**WHAT YOU HAVE TO DO**
Find the number of lines containing the string "calendar" in the data. Answer with the number by itself.

**RECORDS TO PROCESS**
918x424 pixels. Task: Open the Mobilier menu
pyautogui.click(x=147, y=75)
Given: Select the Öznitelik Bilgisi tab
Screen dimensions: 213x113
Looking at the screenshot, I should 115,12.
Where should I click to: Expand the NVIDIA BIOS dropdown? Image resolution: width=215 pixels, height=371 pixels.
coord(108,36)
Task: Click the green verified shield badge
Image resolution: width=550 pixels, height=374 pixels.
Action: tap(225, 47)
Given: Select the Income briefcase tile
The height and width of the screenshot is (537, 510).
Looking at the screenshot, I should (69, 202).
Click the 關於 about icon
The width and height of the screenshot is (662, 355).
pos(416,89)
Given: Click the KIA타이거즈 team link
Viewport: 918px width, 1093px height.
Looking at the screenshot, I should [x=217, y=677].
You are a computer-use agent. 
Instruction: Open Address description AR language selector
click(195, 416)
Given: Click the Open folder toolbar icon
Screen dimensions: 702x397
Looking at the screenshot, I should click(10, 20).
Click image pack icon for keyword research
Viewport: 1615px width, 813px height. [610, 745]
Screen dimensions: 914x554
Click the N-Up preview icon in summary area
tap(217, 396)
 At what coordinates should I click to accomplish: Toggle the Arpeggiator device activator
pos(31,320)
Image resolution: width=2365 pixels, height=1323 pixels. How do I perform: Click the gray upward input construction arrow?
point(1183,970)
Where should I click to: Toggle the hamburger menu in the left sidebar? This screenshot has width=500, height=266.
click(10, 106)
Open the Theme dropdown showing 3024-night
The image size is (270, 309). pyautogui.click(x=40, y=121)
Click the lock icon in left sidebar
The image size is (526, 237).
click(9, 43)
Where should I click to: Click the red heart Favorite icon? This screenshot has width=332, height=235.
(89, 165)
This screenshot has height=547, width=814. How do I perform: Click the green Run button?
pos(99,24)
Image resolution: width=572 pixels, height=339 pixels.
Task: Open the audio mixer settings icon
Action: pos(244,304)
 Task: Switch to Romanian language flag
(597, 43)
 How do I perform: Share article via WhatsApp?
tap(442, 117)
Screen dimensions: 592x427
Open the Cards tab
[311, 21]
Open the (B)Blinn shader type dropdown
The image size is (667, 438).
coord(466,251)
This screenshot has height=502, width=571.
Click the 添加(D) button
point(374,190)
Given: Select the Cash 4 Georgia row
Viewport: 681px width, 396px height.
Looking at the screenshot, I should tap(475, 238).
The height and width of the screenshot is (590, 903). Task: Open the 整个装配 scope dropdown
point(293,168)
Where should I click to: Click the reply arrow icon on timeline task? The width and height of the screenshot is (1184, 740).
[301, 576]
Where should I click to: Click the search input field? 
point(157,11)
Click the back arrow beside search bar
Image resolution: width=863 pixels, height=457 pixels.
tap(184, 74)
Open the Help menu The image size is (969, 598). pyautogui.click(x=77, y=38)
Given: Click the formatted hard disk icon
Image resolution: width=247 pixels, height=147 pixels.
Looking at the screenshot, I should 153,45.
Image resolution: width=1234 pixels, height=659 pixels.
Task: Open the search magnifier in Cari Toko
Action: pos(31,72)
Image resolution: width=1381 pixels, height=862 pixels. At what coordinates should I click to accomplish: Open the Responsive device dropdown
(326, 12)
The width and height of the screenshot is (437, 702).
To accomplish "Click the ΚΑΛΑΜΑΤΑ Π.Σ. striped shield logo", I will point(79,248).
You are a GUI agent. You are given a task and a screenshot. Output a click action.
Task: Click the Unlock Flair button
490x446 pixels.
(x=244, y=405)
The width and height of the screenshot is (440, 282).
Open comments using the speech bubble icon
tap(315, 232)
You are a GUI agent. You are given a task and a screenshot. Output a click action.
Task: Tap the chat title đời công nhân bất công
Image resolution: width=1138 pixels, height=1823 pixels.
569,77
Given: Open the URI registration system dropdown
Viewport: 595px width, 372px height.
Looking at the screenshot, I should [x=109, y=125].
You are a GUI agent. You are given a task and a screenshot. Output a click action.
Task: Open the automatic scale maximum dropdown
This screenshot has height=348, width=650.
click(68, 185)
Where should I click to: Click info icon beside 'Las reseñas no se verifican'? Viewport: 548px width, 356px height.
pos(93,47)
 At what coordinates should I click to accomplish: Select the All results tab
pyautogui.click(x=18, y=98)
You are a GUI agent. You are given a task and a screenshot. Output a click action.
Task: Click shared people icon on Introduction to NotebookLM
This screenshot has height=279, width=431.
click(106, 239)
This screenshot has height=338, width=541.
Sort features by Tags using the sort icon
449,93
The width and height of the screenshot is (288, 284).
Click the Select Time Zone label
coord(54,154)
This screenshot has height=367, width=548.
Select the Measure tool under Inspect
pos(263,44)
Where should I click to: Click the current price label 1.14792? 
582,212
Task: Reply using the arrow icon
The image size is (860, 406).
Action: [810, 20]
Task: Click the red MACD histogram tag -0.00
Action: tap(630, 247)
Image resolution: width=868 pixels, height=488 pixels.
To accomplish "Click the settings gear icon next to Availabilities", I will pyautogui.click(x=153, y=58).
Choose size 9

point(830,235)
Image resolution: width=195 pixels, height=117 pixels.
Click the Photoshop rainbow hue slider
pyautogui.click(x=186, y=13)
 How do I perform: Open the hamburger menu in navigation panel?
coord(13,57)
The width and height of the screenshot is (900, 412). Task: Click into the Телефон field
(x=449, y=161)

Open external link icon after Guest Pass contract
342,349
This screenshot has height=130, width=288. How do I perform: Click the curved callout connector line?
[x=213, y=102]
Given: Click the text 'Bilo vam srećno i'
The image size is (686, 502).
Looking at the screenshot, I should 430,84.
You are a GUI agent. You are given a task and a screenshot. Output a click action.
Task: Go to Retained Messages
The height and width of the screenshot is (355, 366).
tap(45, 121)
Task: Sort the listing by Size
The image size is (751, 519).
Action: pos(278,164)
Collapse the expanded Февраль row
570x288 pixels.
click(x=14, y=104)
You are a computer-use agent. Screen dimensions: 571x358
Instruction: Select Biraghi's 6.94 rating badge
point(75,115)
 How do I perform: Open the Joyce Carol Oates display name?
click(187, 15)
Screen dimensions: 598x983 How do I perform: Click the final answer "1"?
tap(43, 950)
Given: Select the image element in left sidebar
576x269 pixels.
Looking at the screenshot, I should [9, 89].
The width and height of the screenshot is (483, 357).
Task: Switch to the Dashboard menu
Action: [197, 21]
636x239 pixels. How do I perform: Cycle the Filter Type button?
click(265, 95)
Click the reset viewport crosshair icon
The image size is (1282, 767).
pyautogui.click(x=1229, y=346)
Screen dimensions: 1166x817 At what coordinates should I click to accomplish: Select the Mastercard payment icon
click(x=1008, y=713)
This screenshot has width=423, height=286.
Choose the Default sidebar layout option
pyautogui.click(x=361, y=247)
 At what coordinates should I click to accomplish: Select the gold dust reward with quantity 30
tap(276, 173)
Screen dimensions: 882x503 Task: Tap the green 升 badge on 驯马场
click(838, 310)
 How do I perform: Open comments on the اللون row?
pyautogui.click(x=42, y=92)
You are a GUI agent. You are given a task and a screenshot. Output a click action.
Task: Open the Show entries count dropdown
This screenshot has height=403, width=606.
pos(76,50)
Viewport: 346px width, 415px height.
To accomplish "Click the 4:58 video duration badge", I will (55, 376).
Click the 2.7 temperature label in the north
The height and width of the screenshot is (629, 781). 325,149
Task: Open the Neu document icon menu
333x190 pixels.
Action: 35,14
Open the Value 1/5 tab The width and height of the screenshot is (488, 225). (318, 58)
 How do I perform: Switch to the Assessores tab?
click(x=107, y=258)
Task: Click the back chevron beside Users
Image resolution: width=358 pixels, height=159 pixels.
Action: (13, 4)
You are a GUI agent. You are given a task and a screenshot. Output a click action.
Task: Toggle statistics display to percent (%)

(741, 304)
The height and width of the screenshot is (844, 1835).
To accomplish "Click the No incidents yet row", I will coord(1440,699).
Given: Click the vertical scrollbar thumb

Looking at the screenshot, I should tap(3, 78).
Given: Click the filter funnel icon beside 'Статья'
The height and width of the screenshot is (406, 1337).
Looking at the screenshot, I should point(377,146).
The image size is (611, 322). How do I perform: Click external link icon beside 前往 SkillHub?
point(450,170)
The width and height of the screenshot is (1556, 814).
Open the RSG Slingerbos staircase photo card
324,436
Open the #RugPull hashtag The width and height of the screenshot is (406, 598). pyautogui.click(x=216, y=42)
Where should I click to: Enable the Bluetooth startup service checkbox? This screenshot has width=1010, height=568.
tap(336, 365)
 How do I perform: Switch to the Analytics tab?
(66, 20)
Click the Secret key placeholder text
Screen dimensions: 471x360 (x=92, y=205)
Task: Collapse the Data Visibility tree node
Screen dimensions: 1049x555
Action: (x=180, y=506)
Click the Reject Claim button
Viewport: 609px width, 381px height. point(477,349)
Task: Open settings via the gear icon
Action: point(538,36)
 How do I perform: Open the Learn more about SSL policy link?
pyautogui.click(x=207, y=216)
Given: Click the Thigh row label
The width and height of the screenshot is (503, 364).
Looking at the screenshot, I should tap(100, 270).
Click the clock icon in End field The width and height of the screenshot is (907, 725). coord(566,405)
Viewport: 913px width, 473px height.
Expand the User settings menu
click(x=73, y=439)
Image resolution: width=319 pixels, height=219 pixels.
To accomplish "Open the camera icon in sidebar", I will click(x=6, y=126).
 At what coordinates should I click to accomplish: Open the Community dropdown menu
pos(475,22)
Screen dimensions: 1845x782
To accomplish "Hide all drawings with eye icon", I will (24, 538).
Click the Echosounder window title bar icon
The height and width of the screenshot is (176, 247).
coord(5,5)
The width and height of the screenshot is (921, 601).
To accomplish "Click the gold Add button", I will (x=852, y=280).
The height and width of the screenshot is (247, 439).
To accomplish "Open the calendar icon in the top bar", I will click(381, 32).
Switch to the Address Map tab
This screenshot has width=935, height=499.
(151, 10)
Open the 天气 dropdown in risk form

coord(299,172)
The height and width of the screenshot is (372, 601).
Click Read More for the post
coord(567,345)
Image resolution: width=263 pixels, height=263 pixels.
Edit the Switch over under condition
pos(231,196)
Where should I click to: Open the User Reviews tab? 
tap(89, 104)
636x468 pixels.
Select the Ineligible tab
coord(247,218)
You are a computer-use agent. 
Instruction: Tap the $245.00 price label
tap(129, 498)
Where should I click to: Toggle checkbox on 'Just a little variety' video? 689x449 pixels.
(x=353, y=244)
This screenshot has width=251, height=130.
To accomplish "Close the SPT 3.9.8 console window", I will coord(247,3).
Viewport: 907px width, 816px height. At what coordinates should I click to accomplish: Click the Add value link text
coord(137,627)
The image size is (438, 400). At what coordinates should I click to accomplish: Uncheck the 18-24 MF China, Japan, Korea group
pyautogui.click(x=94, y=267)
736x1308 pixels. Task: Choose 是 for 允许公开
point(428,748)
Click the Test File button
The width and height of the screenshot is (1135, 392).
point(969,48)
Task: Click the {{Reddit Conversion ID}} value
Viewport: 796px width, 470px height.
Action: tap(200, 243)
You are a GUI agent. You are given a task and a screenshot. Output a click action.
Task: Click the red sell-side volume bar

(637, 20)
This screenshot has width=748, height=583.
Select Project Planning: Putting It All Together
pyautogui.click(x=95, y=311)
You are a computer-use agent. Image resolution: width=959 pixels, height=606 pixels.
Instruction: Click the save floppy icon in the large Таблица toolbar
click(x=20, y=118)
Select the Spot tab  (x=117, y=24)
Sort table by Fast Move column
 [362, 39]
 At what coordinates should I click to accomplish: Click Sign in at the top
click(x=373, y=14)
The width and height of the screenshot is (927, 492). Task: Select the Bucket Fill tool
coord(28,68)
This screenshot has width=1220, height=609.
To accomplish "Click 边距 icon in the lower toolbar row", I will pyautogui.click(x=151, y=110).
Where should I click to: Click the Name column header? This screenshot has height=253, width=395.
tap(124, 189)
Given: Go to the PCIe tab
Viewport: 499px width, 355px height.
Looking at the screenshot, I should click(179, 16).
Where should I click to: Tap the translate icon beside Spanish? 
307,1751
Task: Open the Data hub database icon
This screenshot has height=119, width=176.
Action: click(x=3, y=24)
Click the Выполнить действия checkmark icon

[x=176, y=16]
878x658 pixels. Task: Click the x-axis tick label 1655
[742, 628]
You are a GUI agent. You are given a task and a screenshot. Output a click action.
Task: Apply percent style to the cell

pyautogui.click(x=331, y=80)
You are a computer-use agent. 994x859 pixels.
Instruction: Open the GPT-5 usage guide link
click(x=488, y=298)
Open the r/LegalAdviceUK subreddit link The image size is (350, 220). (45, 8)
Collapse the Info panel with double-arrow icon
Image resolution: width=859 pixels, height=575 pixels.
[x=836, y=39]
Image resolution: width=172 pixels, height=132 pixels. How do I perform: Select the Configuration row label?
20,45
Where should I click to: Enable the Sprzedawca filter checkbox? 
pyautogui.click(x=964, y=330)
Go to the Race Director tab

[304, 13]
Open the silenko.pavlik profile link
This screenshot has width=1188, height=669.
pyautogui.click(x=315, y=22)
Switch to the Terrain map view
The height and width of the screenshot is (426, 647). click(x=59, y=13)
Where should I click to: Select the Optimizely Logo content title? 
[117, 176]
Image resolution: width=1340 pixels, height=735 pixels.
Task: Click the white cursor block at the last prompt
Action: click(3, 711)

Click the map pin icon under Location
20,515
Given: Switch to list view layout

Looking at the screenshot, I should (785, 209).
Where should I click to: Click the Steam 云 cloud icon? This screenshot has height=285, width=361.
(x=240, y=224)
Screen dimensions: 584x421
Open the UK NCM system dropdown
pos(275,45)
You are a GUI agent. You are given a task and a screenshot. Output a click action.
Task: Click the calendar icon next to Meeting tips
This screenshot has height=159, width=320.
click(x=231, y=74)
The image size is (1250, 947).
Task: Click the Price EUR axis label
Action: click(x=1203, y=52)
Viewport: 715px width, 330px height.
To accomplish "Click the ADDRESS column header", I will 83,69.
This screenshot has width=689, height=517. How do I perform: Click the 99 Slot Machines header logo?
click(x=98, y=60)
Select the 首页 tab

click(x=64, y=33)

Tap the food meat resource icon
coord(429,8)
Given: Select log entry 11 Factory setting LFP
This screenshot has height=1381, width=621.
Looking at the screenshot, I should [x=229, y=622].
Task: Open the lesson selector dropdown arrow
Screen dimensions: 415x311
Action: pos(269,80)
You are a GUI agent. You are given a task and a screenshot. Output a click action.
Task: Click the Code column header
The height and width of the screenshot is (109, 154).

**OUTPUT OF THE TASK**
2